İklimbilimciler, son 120 yıla yayılmış sıcaklık ve bu sıcaklığa etki eden tüm faktörlere ait verileri analiz ederek, her bir faktörün sıcaklığı nasıl değiştirdiğini belirleyebiliyorlar. Bu faktörler insanın etkisi olan faktörler ve insanın etkisi olmayan faktörler olarak ikiye ayrılıyor.
İnsanın doğaya etkisi genellikle 4 ana başlıkta toplanıyor:
- Ormanların tahribatı ve tarım alanları,
- Ozon tabakası kirliliği,
- Aerosol gazlarının salınımı (örneğin kömür yakımı sonucu salınan sülfatlar veya eski deodorantlardan salınan kloroflorokarbon gazları),
- Sera etkisine neden olan karbondioksit (CO2) ve metan (CH4) gibi gazların salımı... Bunlar genelde fabrikalardan, arabalardan, uçaklardan, trenlerden, tarım alanlarında yaşayan büyük besi hayvanlarından ve santrallerden salınan gazlar... Yani Endüstriyel Devrim'in hız kattığı her şey bu gazlara neden oluyor.
İnsanın etkisi olmayan doğal olaylar ise 5 başlıkta toplanıyor:
- Yörünge olayları: Örneğin Dünya, Güneş etrafındaki yörüngesinde kusursuz bir rota izlemiyor, durmadan yalpalıyor. Buna presesyon hareketi diyoruz. Hepimizin okulda öğrendiği, Dünya'nın 23.5 derecelik eksen eğikliği var ya... Aslında o, ortalama 41.000 yılda bir, 22.1 ila 24.5 derece arasında gidip geliyor. Ayrıca Dünya'nın eliptik yörüngesi (yani eksantrisite), uzak yıldızlara göre eksen eğikliğimiz (yani presesyon) ve Güneş etrafındaki yörüngede kuzey-güney yönündeki yalpalamamız (yani inklanasyon) da durmadan değişiyor.
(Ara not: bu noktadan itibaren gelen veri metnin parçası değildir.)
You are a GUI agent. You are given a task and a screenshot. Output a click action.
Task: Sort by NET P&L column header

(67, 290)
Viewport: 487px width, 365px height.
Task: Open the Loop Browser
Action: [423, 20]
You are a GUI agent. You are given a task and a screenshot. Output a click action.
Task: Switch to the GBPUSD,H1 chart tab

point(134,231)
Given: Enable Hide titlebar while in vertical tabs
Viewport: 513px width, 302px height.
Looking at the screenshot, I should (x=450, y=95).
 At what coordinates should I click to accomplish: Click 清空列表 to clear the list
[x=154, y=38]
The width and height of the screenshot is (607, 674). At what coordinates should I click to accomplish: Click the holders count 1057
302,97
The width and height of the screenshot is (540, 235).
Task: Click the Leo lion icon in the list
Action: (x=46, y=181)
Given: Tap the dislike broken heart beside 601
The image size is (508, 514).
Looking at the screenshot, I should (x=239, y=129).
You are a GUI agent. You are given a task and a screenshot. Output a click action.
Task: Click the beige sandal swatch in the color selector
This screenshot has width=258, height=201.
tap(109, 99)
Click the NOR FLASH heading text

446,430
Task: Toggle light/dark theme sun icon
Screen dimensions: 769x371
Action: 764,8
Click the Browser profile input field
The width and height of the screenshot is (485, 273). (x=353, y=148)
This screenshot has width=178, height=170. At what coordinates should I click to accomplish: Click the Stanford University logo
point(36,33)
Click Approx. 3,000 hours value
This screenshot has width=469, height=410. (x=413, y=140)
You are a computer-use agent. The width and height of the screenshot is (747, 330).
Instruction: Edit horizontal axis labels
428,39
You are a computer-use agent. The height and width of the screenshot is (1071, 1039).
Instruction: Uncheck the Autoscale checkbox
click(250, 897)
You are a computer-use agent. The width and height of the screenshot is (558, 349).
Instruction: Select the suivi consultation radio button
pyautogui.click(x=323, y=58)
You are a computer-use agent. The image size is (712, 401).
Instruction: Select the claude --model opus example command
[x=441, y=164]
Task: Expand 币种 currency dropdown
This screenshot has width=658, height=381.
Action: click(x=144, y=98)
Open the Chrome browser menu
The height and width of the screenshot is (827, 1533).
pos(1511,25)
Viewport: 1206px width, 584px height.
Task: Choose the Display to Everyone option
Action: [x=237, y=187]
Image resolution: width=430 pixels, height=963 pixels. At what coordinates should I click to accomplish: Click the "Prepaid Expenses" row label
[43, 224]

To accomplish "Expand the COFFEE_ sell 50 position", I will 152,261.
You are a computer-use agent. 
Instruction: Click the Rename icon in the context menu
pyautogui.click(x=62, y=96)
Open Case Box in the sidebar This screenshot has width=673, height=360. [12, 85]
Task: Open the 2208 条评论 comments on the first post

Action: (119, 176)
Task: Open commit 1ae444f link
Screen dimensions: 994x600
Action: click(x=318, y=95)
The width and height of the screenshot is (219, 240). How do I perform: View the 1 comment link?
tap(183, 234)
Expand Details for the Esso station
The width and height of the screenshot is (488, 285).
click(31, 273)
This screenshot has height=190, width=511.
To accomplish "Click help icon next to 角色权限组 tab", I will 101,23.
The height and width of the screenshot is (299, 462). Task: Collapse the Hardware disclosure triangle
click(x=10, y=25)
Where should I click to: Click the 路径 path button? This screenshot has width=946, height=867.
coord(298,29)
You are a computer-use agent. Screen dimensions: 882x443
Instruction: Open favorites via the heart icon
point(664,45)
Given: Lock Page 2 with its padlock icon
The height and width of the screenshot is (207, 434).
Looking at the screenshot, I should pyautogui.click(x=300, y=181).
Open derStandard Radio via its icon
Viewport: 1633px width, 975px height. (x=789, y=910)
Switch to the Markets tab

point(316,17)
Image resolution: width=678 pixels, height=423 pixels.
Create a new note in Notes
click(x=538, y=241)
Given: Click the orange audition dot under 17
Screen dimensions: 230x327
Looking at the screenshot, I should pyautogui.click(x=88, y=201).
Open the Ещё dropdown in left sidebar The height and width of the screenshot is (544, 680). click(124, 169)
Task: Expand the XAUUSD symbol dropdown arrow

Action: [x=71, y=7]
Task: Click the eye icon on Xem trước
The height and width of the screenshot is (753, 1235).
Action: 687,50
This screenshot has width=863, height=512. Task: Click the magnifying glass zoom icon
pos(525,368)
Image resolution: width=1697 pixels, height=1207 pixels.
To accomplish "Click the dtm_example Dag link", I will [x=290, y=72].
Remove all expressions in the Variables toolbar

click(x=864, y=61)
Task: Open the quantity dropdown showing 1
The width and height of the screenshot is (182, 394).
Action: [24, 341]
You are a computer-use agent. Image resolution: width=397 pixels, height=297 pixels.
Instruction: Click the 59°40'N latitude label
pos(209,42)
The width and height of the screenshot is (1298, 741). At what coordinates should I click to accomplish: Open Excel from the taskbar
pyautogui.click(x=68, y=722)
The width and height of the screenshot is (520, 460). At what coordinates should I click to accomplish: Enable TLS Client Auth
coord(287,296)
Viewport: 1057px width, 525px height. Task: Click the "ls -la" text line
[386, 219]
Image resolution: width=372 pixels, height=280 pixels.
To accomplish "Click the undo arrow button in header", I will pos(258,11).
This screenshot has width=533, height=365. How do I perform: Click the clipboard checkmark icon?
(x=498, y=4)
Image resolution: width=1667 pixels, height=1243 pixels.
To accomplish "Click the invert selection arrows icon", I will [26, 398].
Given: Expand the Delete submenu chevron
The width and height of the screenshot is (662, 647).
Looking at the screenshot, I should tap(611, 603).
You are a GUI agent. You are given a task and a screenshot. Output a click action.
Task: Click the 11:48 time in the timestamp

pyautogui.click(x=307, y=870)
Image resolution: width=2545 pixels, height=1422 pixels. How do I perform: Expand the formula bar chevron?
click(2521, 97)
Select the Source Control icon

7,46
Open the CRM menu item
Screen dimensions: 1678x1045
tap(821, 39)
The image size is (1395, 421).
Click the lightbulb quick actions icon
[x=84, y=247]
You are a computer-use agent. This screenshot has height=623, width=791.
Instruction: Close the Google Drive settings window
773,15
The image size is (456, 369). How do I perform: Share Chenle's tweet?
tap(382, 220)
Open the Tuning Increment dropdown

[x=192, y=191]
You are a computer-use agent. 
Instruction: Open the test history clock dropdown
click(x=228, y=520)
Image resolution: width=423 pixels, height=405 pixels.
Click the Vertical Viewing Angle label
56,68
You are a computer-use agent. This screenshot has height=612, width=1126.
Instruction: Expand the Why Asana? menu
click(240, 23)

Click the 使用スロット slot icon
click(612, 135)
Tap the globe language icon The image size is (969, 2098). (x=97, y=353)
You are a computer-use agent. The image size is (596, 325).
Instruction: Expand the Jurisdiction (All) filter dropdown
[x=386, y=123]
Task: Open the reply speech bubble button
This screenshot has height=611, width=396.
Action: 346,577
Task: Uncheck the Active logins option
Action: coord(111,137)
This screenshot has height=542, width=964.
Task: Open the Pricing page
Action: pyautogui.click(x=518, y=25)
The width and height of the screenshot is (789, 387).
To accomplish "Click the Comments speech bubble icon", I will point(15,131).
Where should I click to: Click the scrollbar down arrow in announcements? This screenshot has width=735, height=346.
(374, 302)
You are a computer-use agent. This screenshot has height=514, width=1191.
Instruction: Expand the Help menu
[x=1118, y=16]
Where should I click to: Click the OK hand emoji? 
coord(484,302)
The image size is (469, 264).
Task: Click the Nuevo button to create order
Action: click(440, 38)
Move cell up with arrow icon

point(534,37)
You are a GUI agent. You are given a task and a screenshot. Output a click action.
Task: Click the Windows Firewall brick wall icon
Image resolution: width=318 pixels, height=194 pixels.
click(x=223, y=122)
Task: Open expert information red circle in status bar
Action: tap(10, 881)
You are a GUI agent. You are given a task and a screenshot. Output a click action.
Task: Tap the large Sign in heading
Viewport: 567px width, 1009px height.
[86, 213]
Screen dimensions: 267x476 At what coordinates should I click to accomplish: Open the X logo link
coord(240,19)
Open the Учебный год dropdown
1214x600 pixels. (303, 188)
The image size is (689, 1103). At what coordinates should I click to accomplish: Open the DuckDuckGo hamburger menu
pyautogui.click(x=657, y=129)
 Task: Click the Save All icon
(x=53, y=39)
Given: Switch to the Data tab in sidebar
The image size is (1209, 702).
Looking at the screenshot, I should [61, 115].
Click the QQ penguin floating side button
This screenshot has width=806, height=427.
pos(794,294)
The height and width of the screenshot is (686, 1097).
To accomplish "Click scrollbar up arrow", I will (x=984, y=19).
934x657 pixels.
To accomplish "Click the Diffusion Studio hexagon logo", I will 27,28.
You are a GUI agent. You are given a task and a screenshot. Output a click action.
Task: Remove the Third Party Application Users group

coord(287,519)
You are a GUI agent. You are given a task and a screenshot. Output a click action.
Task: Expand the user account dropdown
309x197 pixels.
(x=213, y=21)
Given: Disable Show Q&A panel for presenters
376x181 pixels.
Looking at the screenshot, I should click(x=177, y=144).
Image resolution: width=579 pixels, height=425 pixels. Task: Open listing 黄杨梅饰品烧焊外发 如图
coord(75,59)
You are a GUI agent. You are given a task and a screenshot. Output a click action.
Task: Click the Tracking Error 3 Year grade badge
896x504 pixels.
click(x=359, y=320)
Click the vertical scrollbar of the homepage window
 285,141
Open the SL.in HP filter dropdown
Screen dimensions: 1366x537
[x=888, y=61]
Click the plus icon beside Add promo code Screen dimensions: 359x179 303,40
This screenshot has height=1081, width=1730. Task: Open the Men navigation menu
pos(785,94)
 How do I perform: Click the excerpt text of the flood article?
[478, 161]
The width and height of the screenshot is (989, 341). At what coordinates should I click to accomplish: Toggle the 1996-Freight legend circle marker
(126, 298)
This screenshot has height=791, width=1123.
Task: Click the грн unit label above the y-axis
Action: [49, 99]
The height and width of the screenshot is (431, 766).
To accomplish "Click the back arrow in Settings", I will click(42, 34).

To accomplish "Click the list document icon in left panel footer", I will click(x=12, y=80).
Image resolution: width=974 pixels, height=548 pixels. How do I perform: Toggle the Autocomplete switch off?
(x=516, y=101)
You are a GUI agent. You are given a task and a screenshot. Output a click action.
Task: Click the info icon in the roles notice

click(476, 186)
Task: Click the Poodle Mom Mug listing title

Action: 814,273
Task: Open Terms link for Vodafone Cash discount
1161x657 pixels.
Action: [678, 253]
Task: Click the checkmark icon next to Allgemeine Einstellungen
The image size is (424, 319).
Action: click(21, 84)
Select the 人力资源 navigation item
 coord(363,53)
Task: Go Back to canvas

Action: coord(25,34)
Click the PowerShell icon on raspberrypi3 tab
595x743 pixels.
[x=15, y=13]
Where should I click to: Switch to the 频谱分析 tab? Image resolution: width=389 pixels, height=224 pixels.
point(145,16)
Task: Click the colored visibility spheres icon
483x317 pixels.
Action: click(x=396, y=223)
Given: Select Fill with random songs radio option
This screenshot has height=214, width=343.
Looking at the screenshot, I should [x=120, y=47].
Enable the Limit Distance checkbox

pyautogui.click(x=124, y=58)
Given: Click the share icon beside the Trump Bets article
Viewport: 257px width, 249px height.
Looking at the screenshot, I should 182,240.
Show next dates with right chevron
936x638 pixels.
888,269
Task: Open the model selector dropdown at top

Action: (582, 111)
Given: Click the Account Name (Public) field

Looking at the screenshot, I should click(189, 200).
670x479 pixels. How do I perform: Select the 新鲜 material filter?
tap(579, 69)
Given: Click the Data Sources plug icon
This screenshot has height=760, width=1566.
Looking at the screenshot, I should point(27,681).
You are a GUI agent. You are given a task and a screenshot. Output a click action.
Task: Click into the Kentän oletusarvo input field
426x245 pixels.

- Güneş olayları: Örneğin yıldızımız Güneş'te meydana gelen nükleer ve manyetik faaliyetin değişmesi de Dünya atmosferini etkiliyor.
- Volkanik olaylar
- Meteorik olaylar: Örneğin 66 milyon yıl önce Dünya'ya çarpan göktaşı, muazzam bir jeolojik ve atmosferik faaliyet başlattı ve bunun sonucunda iklim, milyonlarca yıl boyunca, köklü bir şekilde değişti.
- Biyolojik olaylar: Örneğin 2.5 milyar yıl önce, siyanobakteri adlı ufak bakterilerde fotosentez yeteneği ilk defa evrimleştiğinde, atmosferdeki oksijen seviyeleri birkaç yüz bin yıl içinde katlanarak arttı ve iklimi kökünden değiştirdi.
Bunlardan hangisinin şu anda daha etkin olduğunu anlamak için, aşağıdaki görsele bakabilirsiniz.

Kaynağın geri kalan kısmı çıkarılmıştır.